• Data under study

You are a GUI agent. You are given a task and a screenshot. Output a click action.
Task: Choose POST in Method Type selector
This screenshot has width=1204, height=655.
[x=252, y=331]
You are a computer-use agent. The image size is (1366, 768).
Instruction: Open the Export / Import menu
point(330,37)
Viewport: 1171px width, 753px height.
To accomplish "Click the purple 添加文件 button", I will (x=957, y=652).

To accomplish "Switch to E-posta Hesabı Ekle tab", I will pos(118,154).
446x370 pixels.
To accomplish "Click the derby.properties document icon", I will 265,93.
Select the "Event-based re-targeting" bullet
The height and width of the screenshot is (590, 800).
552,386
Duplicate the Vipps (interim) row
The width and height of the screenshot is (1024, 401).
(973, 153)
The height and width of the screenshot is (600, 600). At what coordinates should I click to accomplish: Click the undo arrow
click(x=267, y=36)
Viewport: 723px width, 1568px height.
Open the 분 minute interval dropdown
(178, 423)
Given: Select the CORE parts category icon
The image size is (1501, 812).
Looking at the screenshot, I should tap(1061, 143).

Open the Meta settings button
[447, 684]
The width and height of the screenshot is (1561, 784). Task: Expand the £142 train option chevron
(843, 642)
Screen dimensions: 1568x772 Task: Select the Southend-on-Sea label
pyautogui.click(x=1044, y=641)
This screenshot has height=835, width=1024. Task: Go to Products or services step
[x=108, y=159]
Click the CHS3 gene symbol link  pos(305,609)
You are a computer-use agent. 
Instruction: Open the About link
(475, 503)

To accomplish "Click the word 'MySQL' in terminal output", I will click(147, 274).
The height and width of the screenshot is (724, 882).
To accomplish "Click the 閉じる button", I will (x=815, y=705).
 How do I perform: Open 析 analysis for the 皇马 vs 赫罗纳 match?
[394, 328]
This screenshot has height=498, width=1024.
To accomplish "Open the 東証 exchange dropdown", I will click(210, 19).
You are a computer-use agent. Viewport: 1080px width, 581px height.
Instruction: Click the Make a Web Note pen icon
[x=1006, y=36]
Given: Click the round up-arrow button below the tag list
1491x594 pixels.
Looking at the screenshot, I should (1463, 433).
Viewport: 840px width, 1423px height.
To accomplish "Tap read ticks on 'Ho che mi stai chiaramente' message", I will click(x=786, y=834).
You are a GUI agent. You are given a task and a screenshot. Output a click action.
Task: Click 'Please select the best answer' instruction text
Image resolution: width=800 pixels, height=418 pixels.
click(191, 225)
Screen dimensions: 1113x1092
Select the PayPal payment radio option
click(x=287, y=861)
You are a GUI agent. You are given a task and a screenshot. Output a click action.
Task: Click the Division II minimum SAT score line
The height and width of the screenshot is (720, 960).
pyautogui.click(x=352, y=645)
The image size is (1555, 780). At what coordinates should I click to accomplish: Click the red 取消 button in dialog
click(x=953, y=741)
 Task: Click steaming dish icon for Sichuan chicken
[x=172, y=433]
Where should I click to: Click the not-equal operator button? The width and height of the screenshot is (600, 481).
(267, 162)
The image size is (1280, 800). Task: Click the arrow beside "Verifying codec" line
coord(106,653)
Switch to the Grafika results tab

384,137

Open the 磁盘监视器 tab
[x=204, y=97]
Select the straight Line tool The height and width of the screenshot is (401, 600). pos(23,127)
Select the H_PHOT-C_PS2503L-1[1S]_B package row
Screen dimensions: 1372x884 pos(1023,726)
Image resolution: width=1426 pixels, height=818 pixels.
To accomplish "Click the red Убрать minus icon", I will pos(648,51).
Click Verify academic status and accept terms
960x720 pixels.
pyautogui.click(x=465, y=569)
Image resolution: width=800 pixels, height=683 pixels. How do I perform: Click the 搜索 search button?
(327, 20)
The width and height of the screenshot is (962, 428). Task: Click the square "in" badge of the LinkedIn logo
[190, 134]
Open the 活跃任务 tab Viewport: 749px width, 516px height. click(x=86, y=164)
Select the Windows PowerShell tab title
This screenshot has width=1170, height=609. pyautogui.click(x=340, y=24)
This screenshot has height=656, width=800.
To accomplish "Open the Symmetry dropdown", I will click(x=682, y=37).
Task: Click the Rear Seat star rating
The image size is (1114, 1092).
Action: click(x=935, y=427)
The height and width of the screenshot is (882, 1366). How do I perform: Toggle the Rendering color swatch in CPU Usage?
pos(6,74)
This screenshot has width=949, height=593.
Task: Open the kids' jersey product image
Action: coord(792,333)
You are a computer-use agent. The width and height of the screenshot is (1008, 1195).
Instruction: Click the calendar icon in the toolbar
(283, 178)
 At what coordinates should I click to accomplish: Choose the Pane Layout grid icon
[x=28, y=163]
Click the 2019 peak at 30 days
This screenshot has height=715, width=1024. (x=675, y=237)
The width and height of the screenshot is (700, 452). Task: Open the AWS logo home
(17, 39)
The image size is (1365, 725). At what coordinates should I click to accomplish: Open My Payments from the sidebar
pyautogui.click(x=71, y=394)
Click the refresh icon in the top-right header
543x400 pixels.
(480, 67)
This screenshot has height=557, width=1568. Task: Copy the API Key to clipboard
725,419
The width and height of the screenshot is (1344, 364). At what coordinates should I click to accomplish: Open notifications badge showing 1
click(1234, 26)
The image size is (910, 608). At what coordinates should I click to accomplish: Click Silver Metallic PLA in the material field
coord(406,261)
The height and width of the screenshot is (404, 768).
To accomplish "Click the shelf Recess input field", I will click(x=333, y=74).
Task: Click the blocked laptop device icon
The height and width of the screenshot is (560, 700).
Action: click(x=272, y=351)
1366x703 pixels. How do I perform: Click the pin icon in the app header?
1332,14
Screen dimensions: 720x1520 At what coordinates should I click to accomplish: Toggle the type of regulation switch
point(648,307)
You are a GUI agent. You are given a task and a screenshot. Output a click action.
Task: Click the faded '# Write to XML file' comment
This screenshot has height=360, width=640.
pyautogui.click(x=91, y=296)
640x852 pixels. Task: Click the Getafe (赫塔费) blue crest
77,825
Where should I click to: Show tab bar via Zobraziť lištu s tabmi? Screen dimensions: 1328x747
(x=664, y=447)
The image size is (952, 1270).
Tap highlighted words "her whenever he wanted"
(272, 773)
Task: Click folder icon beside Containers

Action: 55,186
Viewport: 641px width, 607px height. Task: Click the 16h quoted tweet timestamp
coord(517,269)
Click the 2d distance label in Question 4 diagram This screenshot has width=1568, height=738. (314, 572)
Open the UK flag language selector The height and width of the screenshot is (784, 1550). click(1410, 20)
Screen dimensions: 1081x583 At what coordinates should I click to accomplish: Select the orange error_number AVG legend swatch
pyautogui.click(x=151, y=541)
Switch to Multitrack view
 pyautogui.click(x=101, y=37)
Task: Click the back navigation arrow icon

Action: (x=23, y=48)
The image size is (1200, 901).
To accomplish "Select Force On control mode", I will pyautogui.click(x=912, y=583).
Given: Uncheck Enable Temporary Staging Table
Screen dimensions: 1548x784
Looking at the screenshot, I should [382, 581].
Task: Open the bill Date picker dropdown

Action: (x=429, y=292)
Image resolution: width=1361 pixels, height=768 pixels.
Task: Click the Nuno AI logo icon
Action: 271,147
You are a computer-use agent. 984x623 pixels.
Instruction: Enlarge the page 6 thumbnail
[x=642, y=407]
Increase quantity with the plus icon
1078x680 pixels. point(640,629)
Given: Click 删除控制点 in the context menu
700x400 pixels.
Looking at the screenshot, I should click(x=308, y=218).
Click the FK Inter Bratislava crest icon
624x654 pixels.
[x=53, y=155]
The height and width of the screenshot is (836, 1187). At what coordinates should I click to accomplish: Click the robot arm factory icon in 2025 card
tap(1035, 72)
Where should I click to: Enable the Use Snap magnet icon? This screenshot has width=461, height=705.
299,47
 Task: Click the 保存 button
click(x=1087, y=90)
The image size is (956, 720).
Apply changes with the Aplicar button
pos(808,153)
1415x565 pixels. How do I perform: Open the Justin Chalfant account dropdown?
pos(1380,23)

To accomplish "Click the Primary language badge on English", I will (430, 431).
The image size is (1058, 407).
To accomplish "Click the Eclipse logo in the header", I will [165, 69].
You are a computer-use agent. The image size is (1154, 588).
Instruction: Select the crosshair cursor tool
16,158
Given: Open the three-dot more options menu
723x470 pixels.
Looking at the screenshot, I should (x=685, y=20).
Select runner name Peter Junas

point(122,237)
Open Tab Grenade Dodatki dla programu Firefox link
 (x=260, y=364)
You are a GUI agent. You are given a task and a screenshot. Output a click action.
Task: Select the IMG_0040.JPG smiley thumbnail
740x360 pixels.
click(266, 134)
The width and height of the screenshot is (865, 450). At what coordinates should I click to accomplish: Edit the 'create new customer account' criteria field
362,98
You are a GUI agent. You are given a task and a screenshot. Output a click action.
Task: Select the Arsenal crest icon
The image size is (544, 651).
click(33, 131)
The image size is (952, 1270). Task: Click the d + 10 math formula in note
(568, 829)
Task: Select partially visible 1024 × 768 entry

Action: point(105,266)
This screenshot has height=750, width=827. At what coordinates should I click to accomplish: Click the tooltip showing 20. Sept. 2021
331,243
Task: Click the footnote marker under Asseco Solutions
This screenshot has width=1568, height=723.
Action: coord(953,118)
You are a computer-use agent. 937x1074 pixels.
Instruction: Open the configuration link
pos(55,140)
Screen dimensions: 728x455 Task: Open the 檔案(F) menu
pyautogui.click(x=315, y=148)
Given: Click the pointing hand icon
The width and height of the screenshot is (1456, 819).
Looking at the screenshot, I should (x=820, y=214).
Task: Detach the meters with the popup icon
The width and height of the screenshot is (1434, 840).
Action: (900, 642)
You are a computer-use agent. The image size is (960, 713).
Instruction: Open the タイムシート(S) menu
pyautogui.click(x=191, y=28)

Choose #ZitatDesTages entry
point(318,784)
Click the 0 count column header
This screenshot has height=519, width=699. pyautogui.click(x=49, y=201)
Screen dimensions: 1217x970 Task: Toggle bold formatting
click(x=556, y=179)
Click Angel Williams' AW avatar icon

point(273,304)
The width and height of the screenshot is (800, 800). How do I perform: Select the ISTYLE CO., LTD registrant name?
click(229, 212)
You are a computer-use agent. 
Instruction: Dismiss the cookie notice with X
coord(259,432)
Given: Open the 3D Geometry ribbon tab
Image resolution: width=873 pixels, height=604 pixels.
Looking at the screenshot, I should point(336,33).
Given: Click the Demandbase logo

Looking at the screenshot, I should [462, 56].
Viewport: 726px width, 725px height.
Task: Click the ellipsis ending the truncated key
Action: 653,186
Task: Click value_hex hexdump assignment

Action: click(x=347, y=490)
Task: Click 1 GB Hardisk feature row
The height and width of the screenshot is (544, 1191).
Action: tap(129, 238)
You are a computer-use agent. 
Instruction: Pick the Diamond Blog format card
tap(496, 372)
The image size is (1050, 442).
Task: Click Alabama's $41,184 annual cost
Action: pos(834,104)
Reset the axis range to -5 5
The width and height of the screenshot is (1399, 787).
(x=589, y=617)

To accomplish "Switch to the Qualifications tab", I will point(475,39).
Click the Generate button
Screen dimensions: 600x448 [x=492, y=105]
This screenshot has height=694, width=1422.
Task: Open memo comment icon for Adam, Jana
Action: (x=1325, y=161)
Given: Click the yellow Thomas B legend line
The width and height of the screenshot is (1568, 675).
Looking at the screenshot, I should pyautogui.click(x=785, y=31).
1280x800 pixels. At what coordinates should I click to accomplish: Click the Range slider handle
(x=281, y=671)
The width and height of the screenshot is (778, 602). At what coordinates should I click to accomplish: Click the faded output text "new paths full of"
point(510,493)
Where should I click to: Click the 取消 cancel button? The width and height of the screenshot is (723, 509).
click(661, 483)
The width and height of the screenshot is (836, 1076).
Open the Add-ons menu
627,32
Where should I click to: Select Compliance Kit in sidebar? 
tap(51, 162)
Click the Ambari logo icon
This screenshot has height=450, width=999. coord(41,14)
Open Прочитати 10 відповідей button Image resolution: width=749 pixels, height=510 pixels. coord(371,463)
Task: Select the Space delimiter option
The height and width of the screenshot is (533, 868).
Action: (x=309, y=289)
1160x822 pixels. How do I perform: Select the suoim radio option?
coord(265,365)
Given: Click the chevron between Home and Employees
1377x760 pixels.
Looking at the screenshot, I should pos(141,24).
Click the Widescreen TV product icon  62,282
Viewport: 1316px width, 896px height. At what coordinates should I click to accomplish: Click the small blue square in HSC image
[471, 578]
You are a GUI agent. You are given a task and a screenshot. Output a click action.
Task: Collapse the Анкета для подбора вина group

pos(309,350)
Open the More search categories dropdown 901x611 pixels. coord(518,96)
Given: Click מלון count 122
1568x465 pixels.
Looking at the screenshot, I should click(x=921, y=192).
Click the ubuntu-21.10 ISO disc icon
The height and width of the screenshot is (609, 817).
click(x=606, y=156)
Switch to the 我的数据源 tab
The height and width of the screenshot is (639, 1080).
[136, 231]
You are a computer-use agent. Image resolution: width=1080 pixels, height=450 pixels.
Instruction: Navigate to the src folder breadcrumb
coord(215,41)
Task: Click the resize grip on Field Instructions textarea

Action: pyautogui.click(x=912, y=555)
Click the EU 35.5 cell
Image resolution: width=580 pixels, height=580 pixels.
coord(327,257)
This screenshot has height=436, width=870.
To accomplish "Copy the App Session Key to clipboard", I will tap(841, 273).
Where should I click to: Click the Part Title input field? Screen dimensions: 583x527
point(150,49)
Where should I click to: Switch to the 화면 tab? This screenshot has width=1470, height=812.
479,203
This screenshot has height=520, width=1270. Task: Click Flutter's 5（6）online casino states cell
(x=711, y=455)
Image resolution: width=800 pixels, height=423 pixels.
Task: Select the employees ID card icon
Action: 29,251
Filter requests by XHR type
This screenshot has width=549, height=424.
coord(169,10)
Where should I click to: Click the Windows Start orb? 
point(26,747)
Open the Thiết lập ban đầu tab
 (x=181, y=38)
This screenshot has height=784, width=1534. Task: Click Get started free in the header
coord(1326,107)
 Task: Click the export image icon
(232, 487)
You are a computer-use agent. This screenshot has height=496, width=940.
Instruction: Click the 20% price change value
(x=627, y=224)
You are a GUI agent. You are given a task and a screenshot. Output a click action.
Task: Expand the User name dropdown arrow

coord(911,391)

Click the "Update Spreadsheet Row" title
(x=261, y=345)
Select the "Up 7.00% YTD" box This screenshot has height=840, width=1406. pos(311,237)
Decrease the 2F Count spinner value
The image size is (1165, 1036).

• Problem
Could you return exactly the stretch of the data above that starts at the line with "Apply changes with the Aplicar button" and ends at the line with "Given: Open the three-dot more options menu", both lines included?

• Written reply
Apply changes with the Aplicar button
pos(808,153)
1415x565 pixels. How do I perform: Open the Justin Chalfant account dropdown?
pos(1380,23)

To accomplish "Click the Primary language badge on English", I will (430, 431).
The image size is (1058, 407).
To accomplish "Click the Eclipse logo in the header", I will [165, 69].
You are a computer-use agent. The image size is (1154, 588).
Instruction: Select the crosshair cursor tool
16,158
Given: Open the three-dot more options menu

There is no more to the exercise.